2. **Find the slope (dy/dx):**
* First, let's find how fast $x$ changes with $t$, which we write as $\frac{dx}{dt}$.
* $x = \sin(3t)$
* $\frac{dx}{dt} = \cos(3t) \times 3$ (using the chain rule, which means we multiply by the derivative of the inside part, $3t$).
* Now, let's find the value of $\frac{dx}{dt}$ when $t = \pi$: $\frac{dx}{dt} = 3\cos(3\pi)$. Since $\cos(3\pi) = -1$, then $\frac{dx}{dt} = 3 \times (-1) = -3$.
* Next, let's find how fast $y$ changes with $t$, which is $\frac{dy}{dt}$.
* $y = \sin(4t)$
* $\frac{dy}{dt} = \cos(4t) \times 4$.
* Now, let's find the value of $\frac{dy}{dt}$ when $t = \pi$: $\frac{dy}{dt} = 4\cos(4\pi)$. Since $\cos(4\pi) = 1$, then $\frac{dy}{dt} = 4 \times 1 = 4$.
* To find the slope of the tangent line, $\frac{dy}{dx}$, we divide $\frac{dy}{dt}$ by $\frac{dx}{dt}$:
* $\frac{dy}{dx} = \frac{4}{-3} = -\frac{4}{3}$.
* So, the slope of our tangent line is $m = -\frac{4}{3}$.

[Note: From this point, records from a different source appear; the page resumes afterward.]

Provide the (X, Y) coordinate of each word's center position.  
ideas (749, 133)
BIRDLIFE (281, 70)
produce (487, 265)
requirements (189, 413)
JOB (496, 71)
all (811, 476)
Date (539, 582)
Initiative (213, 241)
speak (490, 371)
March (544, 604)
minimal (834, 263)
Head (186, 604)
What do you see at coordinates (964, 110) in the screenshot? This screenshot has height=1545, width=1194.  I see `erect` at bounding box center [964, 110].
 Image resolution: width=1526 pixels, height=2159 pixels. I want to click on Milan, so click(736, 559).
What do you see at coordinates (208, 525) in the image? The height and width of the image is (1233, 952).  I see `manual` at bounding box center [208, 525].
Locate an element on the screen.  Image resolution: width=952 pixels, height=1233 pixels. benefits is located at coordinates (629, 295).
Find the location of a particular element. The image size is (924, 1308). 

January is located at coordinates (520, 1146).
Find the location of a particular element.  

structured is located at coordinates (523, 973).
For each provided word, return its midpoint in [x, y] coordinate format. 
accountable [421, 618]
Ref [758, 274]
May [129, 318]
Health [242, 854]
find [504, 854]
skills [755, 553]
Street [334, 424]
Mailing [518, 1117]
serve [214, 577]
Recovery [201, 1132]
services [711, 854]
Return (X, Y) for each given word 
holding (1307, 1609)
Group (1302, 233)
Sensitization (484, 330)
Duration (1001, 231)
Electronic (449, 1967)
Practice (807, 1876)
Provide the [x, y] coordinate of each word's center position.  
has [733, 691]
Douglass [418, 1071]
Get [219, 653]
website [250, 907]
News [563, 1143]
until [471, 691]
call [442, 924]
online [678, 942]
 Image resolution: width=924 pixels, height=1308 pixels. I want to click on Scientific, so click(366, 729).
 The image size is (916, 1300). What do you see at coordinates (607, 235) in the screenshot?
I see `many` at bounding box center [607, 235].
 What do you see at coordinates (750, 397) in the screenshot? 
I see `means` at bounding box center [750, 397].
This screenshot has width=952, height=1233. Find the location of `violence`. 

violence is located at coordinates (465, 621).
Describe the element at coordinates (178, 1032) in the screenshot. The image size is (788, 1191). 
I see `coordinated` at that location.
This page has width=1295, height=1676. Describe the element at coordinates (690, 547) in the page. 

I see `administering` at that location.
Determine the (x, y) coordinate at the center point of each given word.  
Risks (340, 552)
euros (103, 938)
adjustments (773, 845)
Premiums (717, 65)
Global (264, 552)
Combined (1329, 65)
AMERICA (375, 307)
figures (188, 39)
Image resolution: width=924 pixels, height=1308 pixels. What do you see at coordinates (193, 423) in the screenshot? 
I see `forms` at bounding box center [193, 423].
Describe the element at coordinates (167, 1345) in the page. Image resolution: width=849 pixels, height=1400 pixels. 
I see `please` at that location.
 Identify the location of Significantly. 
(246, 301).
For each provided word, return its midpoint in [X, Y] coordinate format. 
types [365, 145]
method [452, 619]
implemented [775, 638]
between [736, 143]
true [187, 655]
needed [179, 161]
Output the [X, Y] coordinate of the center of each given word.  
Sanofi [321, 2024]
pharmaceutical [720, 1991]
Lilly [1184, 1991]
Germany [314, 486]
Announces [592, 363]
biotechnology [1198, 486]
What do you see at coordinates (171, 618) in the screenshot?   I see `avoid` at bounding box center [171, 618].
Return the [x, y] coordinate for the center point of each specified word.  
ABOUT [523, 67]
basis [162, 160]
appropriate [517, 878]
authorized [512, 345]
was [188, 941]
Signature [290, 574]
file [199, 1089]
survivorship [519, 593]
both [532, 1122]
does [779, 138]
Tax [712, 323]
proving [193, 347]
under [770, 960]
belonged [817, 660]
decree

Finally, we use the point and the slope to write the equation of the line.
3. **Write the equation of the tangent line:**
* We have our point $(x_1, y_1) = (0, 0)$ and our slope $m = -\frac{4}{3}$.
* We use the point-slope form of a line: $y - y_1 = m(x - x_1)$.
* Plugging in our values: $y - 0 = -\frac{4}{3}(x - 0)$.
* This simplifies to $y = -\frac{4}{3}x$.

Alternative answer

Answer: $y = -\frac{4}{3}x$ or $4x + 3y = 0$ Explain
This is a question about finding the equation of a tangent line to a path given by two equations! . The solving step is:

Hey there! This problem asks us to find a tangent line to a wiggly path. Think of it like drawing a straight line that just barely touches a curve at one point. To do this, we need two things: a point on the line and how steep the line is (its slope!).

1. **Find the point where our line touches the path:**
The problem tells us to look at the moment $t = \pi$. We have equations for $x$ and $y$ that depend on $t$:
$x = \sin(3t)$
$y = \sin(4t)$
Let's plug in $t = \pi$ into both of these to find our exact spot on the path:
For $x$: $x = \sin(3 \times \pi) = \sin(3\pi)$. Remember that $\sin(\text{any whole number multiple of } \pi)$ is 0! So, $x = 0$.
For $y$: $y = \sin(4 \times \pi) = \sin(4\pi)$. Same here, $y = 0$.
So, our point is $(0, 0)$. Easy peasy!

2. **Find how steep our line is (the slope)!**
This is the fun part! The slope of a tangent line tells us the direction of the path at that exact point. Since $x$ and $y$ both depend on $t$, we need to see how fast $x$ is changing with $t$ (that's $dx/dt$) and how fast $y$ is changing with $t$ (that's $dy/dt$). Then, to find how $y$ changes with $x$ (our slope, $dy/dx$), we can just divide $dy/dt$ by $dx/dt$.

* Let's find $dx/dt$:
$x = \sin(3t)$. When we take the "rate of change" (derivative), we get $dx/dt = \cos(3t) \times 3 = 3\cos(3t)$.
Now, let's see what this rate is at $t = \pi$: $3\cos(3\pi) = 3 \times (-1) = -3$. (Because $\cos(3\pi)$ is -1).
* Let's find $dy/dt$:
$y = \sin(4t)$. The rate of change is $dy/dt = \cos(4t) \times 4 = 4\cos(4t)$.
And at $t = \pi$: $4\cos(4\pi) = 4 \times (1) = 4$. (Because $\cos(4\pi)$ is 1).

* Now, for the slope $m = dy/dx$:
$m = \frac{dy/dt}{dx/dt} = \frac{4}{-3} = -\frac{4}{3}$.
So, our line is going down and to the right!

3. **Write the equation of the tangent line:**
We have a point $(x_1, y_1) = (0, 0)$ and a slope $m = -\frac{4}{3}$.
The simplest way to write a line's equation is $y - y_1 = m(x - x_1)$.
Let's plug in our numbers:
$y - 0 = -\frac{4}{3}(x - 0)$
$y = -\frac{4}{3}x$

If we want to make it look a bit cleaner, we can multiply everything by 3:
$3y = -4x$
And move the $x$ term to the left side:
$4x + 3y = 0$

That's our answer! We found the point and the slope, and then put them together to make the line's equation.